--- DATA FOR THIS TASK Enclosed Below ---

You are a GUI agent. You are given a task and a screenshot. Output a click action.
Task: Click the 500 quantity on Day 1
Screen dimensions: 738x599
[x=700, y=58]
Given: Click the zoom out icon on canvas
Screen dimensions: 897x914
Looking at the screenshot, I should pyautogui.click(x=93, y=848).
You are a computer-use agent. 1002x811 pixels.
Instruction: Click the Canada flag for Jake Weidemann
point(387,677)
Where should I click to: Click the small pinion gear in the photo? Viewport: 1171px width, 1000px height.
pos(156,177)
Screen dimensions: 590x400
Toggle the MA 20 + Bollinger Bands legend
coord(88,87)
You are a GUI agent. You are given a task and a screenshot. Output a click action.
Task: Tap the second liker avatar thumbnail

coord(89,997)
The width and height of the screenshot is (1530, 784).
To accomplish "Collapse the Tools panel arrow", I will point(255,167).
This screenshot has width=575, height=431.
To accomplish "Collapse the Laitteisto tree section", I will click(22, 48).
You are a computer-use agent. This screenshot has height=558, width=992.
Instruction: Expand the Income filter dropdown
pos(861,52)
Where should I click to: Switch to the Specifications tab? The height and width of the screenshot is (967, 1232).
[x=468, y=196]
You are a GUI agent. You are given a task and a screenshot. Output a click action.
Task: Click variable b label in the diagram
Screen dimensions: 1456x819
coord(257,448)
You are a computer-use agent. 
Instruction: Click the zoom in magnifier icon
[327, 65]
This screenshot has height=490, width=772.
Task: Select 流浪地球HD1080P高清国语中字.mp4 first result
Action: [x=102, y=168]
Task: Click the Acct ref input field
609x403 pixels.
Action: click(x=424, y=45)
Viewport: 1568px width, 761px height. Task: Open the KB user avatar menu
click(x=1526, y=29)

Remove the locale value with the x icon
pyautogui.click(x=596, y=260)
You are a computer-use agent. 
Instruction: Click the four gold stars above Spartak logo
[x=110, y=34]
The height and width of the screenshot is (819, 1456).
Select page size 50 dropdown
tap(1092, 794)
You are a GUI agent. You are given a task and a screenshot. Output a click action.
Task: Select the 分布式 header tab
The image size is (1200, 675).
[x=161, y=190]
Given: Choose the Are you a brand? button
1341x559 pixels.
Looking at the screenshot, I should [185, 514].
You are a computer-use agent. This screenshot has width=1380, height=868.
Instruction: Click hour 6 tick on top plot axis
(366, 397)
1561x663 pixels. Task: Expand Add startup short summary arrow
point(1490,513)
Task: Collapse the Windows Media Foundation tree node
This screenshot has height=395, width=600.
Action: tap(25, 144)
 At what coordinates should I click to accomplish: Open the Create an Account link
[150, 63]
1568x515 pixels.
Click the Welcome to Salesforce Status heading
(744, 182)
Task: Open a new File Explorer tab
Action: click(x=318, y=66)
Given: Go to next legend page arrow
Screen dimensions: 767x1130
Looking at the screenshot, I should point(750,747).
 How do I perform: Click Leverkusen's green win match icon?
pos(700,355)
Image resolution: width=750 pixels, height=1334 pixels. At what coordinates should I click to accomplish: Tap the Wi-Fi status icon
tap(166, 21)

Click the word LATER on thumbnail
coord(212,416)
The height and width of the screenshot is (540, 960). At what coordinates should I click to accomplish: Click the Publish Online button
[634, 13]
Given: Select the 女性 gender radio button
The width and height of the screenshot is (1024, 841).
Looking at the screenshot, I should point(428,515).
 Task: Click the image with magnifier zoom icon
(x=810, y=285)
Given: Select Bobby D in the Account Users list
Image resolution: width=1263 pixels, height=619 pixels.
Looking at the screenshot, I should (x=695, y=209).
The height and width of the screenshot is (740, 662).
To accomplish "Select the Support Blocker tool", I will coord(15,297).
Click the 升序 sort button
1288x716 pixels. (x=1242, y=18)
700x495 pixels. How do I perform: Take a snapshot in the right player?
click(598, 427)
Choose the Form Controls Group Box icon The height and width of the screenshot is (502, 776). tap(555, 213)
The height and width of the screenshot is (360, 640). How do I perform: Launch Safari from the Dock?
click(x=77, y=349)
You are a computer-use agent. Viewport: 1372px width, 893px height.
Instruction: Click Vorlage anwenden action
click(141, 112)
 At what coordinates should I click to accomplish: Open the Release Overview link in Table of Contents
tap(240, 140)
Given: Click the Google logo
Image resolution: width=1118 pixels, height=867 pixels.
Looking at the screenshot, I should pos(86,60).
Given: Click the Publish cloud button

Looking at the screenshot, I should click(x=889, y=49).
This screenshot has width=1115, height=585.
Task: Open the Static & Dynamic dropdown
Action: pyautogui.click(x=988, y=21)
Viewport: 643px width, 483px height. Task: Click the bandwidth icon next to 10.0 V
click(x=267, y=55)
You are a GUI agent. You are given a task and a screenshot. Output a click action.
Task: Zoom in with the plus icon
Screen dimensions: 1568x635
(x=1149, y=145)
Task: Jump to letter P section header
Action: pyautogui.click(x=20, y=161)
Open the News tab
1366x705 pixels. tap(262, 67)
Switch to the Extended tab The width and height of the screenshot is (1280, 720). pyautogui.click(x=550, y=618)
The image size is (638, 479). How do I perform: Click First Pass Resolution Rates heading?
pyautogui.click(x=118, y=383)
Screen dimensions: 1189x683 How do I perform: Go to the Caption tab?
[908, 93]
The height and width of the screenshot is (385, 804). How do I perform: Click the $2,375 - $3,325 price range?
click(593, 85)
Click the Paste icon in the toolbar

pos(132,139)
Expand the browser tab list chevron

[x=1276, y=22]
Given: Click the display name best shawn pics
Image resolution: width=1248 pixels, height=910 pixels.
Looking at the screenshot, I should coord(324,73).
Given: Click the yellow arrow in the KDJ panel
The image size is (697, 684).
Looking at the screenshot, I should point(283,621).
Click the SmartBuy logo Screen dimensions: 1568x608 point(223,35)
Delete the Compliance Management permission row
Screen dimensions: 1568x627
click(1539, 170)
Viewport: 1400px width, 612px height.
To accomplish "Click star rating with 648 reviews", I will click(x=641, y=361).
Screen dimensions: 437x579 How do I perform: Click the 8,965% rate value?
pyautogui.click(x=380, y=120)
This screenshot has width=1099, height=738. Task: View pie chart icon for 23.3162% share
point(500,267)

--- End of Enclosed DATA FOR THIS TASK ---

ACTIVITY >>
Output the listing above in full, exactly as written.

ANSWER SPACE >>
You are a GUI agent. You are given a task and a screenshot. Output a click action.
Task: Click the 500 quantity on Day 1
Screen dimensions: 738x599
[x=700, y=58]
Given: Click the zoom out icon on canvas
Screen dimensions: 897x914
Looking at the screenshot, I should pyautogui.click(x=93, y=848).
You are a computer-use agent. 1002x811 pixels.
Instruction: Click the Canada flag for Jake Weidemann
point(387,677)
Where should I click to: Click the small pinion gear in the photo? Viewport: 1171px width, 1000px height.
pos(156,177)
Screen dimensions: 590x400
Toggle the MA 20 + Bollinger Bands legend
coord(88,87)
You are a GUI agent. You are given a task and a screenshot. Output a click action.
Task: Tap the second liker avatar thumbnail

coord(89,997)
The width and height of the screenshot is (1530, 784).
To accomplish "Collapse the Tools panel arrow", I will point(255,167).
This screenshot has width=575, height=431.
To accomplish "Collapse the Laitteisto tree section", I will click(22, 48).
You are a computer-use agent. This screenshot has height=558, width=992.
Instruction: Expand the Income filter dropdown
pos(861,52)
Where should I click to: Switch to the Specifications tab? The height and width of the screenshot is (967, 1232).
[x=468, y=196]
You are a GUI agent. You are given a task and a screenshot. Output a click action.
Task: Click variable b label in the diagram
Screen dimensions: 1456x819
coord(257,448)
You are a computer-use agent. 
Instruction: Click the zoom in magnifier icon
[327, 65]
This screenshot has height=490, width=772.
Task: Select 流浪地球HD1080P高清国语中字.mp4 first result
Action: [x=102, y=168]
Task: Click the Acct ref input field
609x403 pixels.
Action: click(x=424, y=45)
Viewport: 1568px width, 761px height. Task: Open the KB user avatar menu
click(x=1526, y=29)

Remove the locale value with the x icon
pyautogui.click(x=596, y=260)
You are a computer-use agent. 
Instruction: Click the four gold stars above Spartak logo
[x=110, y=34]
The height and width of the screenshot is (819, 1456).
Select page size 50 dropdown
tap(1092, 794)
You are a GUI agent. You are given a task and a screenshot. Output a click action.
Task: Select the 分布式 header tab
The image size is (1200, 675).
[x=161, y=190]
Given: Choose the Are you a brand? button
1341x559 pixels.
Looking at the screenshot, I should [185, 514].
You are a computer-use agent. This screenshot has width=1380, height=868.
Instruction: Click hour 6 tick on top plot axis
(366, 397)
1561x663 pixels. Task: Expand Add startup short summary arrow
point(1490,513)
Task: Collapse the Windows Media Foundation tree node
This screenshot has height=395, width=600.
Action: tap(25, 144)
 At what coordinates should I click to accomplish: Open the Create an Account link
[150, 63]
1568x515 pixels.
Click the Welcome to Salesforce Status heading
(744, 182)
Task: Open a new File Explorer tab
Action: click(x=318, y=66)
Given: Go to next legend page arrow
Screen dimensions: 767x1130
Looking at the screenshot, I should point(750,747).
 How do I perform: Click Leverkusen's green win match icon?
pos(700,355)
Image resolution: width=750 pixels, height=1334 pixels. At what coordinates should I click to accomplish: Tap the Wi-Fi status icon
tap(166, 21)

Click the word LATER on thumbnail
coord(212,416)
The height and width of the screenshot is (540, 960). At what coordinates should I click to accomplish: Click the Publish Online button
[634, 13]
Given: Select the 女性 gender radio button
The width and height of the screenshot is (1024, 841).
Looking at the screenshot, I should point(428,515).
 Task: Click the image with magnifier zoom icon
(x=810, y=285)
Given: Select Bobby D in the Account Users list
Image resolution: width=1263 pixels, height=619 pixels.
Looking at the screenshot, I should (x=695, y=209).
The height and width of the screenshot is (740, 662).
To accomplish "Select the Support Blocker tool", I will coord(15,297).
Click the 升序 sort button
1288x716 pixels. (x=1242, y=18)
700x495 pixels. How do I perform: Take a snapshot in the right player?
click(598, 427)
Choose the Form Controls Group Box icon The height and width of the screenshot is (502, 776). tap(555, 213)
The height and width of the screenshot is (360, 640). How do I perform: Launch Safari from the Dock?
click(x=77, y=349)
You are a computer-use agent. Viewport: 1372px width, 893px height.
Instruction: Click Vorlage anwenden action
click(141, 112)
 At what coordinates should I click to accomplish: Open the Release Overview link in Table of Contents
tap(240, 140)
Given: Click the Google logo
Image resolution: width=1118 pixels, height=867 pixels.
Looking at the screenshot, I should pos(86,60).
Given: Click the Publish cloud button

Looking at the screenshot, I should click(x=889, y=49).
This screenshot has width=1115, height=585.
Task: Open the Static & Dynamic dropdown
Action: pyautogui.click(x=988, y=21)
Viewport: 643px width, 483px height. Task: Click the bandwidth icon next to 10.0 V
click(x=267, y=55)
You are a GUI agent. You are given a task and a screenshot. Output a click action.
Task: Zoom in with the plus icon
Screen dimensions: 1568x635
(x=1149, y=145)
Task: Jump to letter P section header
Action: pyautogui.click(x=20, y=161)
Open the News tab
1366x705 pixels. tap(262, 67)
Switch to the Extended tab The width and height of the screenshot is (1280, 720). pyautogui.click(x=550, y=618)
The image size is (638, 479). How do I perform: Click First Pass Resolution Rates heading?
pyautogui.click(x=118, y=383)
Screen dimensions: 1189x683 How do I perform: Go to the Caption tab?
[908, 93]
The height and width of the screenshot is (385, 804). How do I perform: Click the $2,375 - $3,325 price range?
click(593, 85)
Click the Paste icon in the toolbar

pos(132,139)
Expand the browser tab list chevron

[x=1276, y=22]
Given: Click the display name best shawn pics
Image resolution: width=1248 pixels, height=910 pixels.
Looking at the screenshot, I should coord(324,73).
Given: Click the yellow arrow in the KDJ panel
The image size is (697, 684).
Looking at the screenshot, I should point(283,621).
Click the SmartBuy logo Screen dimensions: 1568x608 point(223,35)
Delete the Compliance Management permission row
Screen dimensions: 1568x627
click(1539, 170)
Viewport: 1400px width, 612px height.
To accomplish "Click star rating with 648 reviews", I will click(x=641, y=361).
Screen dimensions: 437x579 How do I perform: Click the 8,965% rate value?
pyautogui.click(x=380, y=120)
This screenshot has width=1099, height=738. Task: View pie chart icon for 23.3162% share
point(500,267)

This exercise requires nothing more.